On Feb. 5, 2021 the Federal Trade Commission (FTC) announced the annual changes to the notification thresholds for filings under the Hart-Scott-Rodino Antitrust Improvements Act (HSR), as well as certain other values under the HSR rules. These new thresholds will become effective March 4, 2021.

As background, the HSR Act requires that acquisitions of voting securities or assets that exceed certain thresholds be disclosed to U.S. antitrust authorities for review before they can be completed. The “size-of-transaction threshold” requires that the transaction exceeds a certain value. Under certain circumstances, the parties involved also have to exceed “size-of-person thresholds.” This year’s thresholds, which are adjusted annually based on changes in the gross national product (GNP), will decrease from 2020 thresholds, reflecting the nation’s relatively weaker economy. The FTC also adjusted the safe harbor thresholds that govern interlocking directorates in competing companies.

HSR revisions

The most important change is that the minimum size-of-transaction threshold will decrease from the current $94 million to $92 million. The size-of-person thresholds will also decrease as follows:

  • For transactions valued between $92 and $368 million, one party to the transaction must have $18.4 million in sales or assets and the other party must have $184 million in sales or assets, as reported on the last regularly prepared balance sheet or income statement.
  • For transactions valued at greater than $368 million, no size-of-person threshold must be met to require an HSR filing.

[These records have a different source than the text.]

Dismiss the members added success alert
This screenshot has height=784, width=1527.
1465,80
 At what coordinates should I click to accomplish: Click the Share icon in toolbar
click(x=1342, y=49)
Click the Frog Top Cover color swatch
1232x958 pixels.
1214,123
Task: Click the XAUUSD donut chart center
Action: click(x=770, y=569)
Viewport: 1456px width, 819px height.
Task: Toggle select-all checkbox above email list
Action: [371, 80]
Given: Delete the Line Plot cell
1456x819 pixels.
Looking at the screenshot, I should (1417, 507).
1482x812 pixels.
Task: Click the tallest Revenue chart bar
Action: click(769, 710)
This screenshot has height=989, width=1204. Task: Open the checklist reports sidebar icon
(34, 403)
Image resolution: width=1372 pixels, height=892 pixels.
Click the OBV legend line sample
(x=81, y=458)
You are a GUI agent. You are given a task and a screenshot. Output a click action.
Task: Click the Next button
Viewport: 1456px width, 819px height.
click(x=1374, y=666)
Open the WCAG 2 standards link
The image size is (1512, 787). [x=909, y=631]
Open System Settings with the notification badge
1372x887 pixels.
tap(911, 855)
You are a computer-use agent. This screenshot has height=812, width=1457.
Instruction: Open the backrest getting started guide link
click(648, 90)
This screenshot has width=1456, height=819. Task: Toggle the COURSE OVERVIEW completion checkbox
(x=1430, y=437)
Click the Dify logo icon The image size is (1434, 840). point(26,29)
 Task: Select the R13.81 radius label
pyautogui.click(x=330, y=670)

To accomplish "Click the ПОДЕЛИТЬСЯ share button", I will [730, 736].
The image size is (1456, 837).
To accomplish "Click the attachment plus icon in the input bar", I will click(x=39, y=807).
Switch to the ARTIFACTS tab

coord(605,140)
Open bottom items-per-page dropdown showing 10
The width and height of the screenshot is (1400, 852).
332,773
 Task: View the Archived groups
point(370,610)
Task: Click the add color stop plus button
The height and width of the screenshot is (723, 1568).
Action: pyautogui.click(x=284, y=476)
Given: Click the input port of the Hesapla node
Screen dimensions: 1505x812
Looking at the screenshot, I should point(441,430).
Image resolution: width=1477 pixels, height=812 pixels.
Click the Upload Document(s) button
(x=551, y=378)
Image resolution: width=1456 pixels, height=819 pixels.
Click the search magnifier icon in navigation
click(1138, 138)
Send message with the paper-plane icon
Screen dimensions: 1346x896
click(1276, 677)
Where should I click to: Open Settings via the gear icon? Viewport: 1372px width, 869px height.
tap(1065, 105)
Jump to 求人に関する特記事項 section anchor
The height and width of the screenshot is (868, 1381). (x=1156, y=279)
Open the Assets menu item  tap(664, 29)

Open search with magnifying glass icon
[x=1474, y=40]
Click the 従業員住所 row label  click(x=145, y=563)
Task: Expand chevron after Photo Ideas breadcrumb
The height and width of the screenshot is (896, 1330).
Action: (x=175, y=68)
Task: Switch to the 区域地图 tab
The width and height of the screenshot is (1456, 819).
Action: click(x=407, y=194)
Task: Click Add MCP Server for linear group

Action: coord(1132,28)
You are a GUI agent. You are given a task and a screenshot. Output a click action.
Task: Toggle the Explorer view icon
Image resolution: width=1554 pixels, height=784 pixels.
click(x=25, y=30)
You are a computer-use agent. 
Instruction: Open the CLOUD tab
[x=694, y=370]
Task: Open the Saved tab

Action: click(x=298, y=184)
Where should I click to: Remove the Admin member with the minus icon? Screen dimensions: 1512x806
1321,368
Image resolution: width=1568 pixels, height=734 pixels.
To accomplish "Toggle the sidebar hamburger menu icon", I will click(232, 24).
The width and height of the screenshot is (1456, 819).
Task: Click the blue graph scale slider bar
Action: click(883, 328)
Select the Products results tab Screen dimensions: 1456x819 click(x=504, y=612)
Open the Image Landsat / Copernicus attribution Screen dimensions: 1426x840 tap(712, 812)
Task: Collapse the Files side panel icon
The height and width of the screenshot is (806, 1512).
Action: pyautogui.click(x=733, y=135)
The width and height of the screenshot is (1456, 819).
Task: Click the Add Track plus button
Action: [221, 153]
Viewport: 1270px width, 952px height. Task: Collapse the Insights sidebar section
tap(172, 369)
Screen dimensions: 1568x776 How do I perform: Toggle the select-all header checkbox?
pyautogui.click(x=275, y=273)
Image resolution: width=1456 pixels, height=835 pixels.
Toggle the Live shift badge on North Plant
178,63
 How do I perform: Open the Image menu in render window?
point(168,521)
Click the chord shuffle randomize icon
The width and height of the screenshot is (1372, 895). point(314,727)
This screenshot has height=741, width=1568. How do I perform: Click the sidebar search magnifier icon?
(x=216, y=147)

The filing fee thresholds will similarly decrease as follows:

Filing Fee Transaction Value
$45,000 In excess of $92 but less than $184 million
$125,000 From $184 but less than $919.9 million
$280,000 $919.1 million or greater

Interlocking directorates

Section 8 of the Clayton Act generally prohibits one person from serving as a director or officer of two competing corporations if two thresholds are met – one relates to the companies’ profitability and one relates to the amount of competitive sales between the companies. The statute requires the FTC to revise these thresholds annually, also based on changes to the GNP. Effective immediately, only companies with capital, surplus and undivided profits aggregating more than $37,382,000 are covered by Section 8, and a violation can be found only if the competitive sales of each company are $3,738,200 or greater.